--- START ---

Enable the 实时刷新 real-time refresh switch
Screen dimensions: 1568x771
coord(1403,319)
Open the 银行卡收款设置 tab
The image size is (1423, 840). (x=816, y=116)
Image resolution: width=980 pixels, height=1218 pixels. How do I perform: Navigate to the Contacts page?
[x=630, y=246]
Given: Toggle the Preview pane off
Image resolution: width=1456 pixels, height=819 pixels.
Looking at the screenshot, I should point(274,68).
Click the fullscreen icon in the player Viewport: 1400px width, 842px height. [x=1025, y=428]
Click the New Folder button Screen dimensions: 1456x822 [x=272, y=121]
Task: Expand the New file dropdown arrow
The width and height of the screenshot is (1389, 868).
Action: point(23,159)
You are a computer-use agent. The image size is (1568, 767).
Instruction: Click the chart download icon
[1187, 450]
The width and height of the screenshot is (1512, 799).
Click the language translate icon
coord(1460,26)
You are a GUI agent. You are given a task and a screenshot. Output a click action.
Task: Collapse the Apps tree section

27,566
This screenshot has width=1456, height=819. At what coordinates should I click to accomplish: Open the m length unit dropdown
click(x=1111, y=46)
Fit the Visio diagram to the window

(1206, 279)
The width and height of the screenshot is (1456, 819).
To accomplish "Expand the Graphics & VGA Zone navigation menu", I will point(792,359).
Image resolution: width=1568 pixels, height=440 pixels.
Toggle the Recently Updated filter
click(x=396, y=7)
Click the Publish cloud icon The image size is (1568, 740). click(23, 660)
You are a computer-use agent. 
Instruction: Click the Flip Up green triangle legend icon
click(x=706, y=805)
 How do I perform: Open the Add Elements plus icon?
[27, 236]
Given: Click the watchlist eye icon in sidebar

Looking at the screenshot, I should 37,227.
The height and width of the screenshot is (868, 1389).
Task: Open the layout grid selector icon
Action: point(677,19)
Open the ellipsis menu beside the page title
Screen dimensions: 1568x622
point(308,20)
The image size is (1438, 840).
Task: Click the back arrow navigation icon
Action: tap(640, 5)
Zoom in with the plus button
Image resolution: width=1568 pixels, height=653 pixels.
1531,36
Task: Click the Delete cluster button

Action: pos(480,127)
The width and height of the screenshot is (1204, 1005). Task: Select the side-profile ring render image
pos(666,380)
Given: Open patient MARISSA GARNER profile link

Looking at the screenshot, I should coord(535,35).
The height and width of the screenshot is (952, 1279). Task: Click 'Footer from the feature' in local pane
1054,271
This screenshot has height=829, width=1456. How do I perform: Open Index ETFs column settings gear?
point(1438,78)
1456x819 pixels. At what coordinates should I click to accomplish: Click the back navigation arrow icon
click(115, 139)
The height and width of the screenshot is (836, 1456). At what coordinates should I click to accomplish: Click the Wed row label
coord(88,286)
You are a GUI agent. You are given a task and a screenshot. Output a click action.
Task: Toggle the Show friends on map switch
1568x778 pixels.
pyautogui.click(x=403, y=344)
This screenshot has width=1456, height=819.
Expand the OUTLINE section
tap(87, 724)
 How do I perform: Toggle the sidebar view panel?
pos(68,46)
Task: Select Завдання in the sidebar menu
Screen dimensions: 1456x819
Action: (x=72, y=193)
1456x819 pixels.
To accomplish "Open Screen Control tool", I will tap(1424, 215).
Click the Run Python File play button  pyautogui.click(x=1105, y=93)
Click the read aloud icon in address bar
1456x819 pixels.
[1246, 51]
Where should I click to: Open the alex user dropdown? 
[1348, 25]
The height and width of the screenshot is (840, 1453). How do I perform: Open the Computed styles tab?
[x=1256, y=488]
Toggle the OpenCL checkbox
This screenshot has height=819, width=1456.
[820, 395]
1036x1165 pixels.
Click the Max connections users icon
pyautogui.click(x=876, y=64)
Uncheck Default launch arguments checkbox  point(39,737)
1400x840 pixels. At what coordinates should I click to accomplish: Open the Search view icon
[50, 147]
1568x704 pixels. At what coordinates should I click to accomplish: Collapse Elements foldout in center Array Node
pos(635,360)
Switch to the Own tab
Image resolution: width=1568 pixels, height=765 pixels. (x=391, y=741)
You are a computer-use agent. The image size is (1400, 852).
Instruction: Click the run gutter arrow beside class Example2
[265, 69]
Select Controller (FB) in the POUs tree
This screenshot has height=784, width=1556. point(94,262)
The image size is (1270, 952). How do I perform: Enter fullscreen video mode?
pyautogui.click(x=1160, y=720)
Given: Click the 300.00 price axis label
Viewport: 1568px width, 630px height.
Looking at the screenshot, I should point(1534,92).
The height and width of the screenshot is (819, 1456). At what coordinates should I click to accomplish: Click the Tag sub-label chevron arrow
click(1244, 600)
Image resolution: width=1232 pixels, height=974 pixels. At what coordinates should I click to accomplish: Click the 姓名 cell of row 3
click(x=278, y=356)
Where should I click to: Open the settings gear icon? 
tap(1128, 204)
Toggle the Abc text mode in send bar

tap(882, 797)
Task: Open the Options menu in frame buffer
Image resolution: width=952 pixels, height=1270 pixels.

--- END ---

> Task statement
All the entries should be output exactly as given.

> Your response
Enable the 实时刷新 real-time refresh switch
Screen dimensions: 1568x771
coord(1403,319)
Open the 银行卡收款设置 tab
The image size is (1423, 840). (x=816, y=116)
Image resolution: width=980 pixels, height=1218 pixels. How do I perform: Navigate to the Contacts page?
[x=630, y=246]
Given: Toggle the Preview pane off
Image resolution: width=1456 pixels, height=819 pixels.
Looking at the screenshot, I should point(274,68).
Click the fullscreen icon in the player Viewport: 1400px width, 842px height. [x=1025, y=428]
Click the New Folder button Screen dimensions: 1456x822 [x=272, y=121]
Task: Expand the New file dropdown arrow
The width and height of the screenshot is (1389, 868).
Action: point(23,159)
You are a computer-use agent. The image size is (1568, 767).
Instruction: Click the chart download icon
[1187, 450]
The width and height of the screenshot is (1512, 799).
Click the language translate icon
coord(1460,26)
You are a GUI agent. You are given a task and a screenshot. Output a click action.
Task: Collapse the Apps tree section

27,566
This screenshot has width=1456, height=819. At what coordinates should I click to accomplish: Open the m length unit dropdown
click(x=1111, y=46)
Fit the Visio diagram to the window

(1206, 279)
The width and height of the screenshot is (1456, 819).
To accomplish "Expand the Graphics & VGA Zone navigation menu", I will point(792,359).
Image resolution: width=1568 pixels, height=440 pixels.
Toggle the Recently Updated filter
click(x=396, y=7)
Click the Publish cloud icon The image size is (1568, 740). click(23, 660)
You are a computer-use agent. 
Instruction: Click the Flip Up green triangle legend icon
click(x=706, y=805)
 How do I perform: Open the Add Elements plus icon?
[27, 236]
Given: Click the watchlist eye icon in sidebar

Looking at the screenshot, I should 37,227.
The height and width of the screenshot is (868, 1389).
Task: Open the layout grid selector icon
Action: point(677,19)
Open the ellipsis menu beside the page title
Screen dimensions: 1568x622
point(308,20)
The image size is (1438, 840).
Task: Click the back arrow navigation icon
Action: tap(640, 5)
Zoom in with the plus button
Image resolution: width=1568 pixels, height=653 pixels.
1531,36
Task: Click the Delete cluster button

Action: pos(480,127)
The width and height of the screenshot is (1204, 1005). Task: Select the side-profile ring render image
pos(666,380)
Given: Open patient MARISSA GARNER profile link

Looking at the screenshot, I should coord(535,35).
The height and width of the screenshot is (952, 1279). Task: Click 'Footer from the feature' in local pane
1054,271
This screenshot has height=829, width=1456. How do I perform: Open Index ETFs column settings gear?
point(1438,78)
1456x819 pixels. At what coordinates should I click to accomplish: Click the back navigation arrow icon
click(115, 139)
The height and width of the screenshot is (836, 1456). At what coordinates should I click to accomplish: Click the Wed row label
coord(88,286)
You are a GUI agent. You are given a task and a screenshot. Output a click action.
Task: Toggle the Show friends on map switch
1568x778 pixels.
pyautogui.click(x=403, y=344)
This screenshot has width=1456, height=819.
Expand the OUTLINE section
tap(87, 724)
 How do I perform: Toggle the sidebar view panel?
pos(68,46)
Task: Select Завдання in the sidebar menu
Screen dimensions: 1456x819
Action: (x=72, y=193)
1456x819 pixels.
To accomplish "Open Screen Control tool", I will tap(1424, 215).
Click the Run Python File play button  pyautogui.click(x=1105, y=93)
Click the read aloud icon in address bar
1456x819 pixels.
[1246, 51]
Where should I click to: Open the alex user dropdown? 
[1348, 25]
The height and width of the screenshot is (840, 1453). How do I perform: Open the Computed styles tab?
[x=1256, y=488]
Toggle the OpenCL checkbox
This screenshot has height=819, width=1456.
[820, 395]
1036x1165 pixels.
Click the Max connections users icon
pyautogui.click(x=876, y=64)
Uncheck Default launch arguments checkbox  point(39,737)
1400x840 pixels. At what coordinates should I click to accomplish: Open the Search view icon
[50, 147]
1568x704 pixels. At what coordinates should I click to accomplish: Collapse Elements foldout in center Array Node
pos(635,360)
Switch to the Own tab
Image resolution: width=1568 pixels, height=765 pixels. (x=391, y=741)
You are a computer-use agent. The image size is (1400, 852).
Instruction: Click the run gutter arrow beside class Example2
[265, 69]
Select Controller (FB) in the POUs tree
This screenshot has height=784, width=1556. point(94,262)
The image size is (1270, 952). How do I perform: Enter fullscreen video mode?
pyautogui.click(x=1160, y=720)
Given: Click the 300.00 price axis label
Viewport: 1568px width, 630px height.
Looking at the screenshot, I should point(1534,92).
The height and width of the screenshot is (819, 1456). At what coordinates should I click to accomplish: Click the Tag sub-label chevron arrow
click(1244, 600)
Image resolution: width=1232 pixels, height=974 pixels. At what coordinates should I click to accomplish: Click the 姓名 cell of row 3
click(x=278, y=356)
Where should I click to: Open the settings gear icon? 
tap(1128, 204)
Toggle the Abc text mode in send bar

tap(882, 797)
Task: Open the Options menu in frame buffer
Image resolution: width=952 pixels, height=1270 pixels.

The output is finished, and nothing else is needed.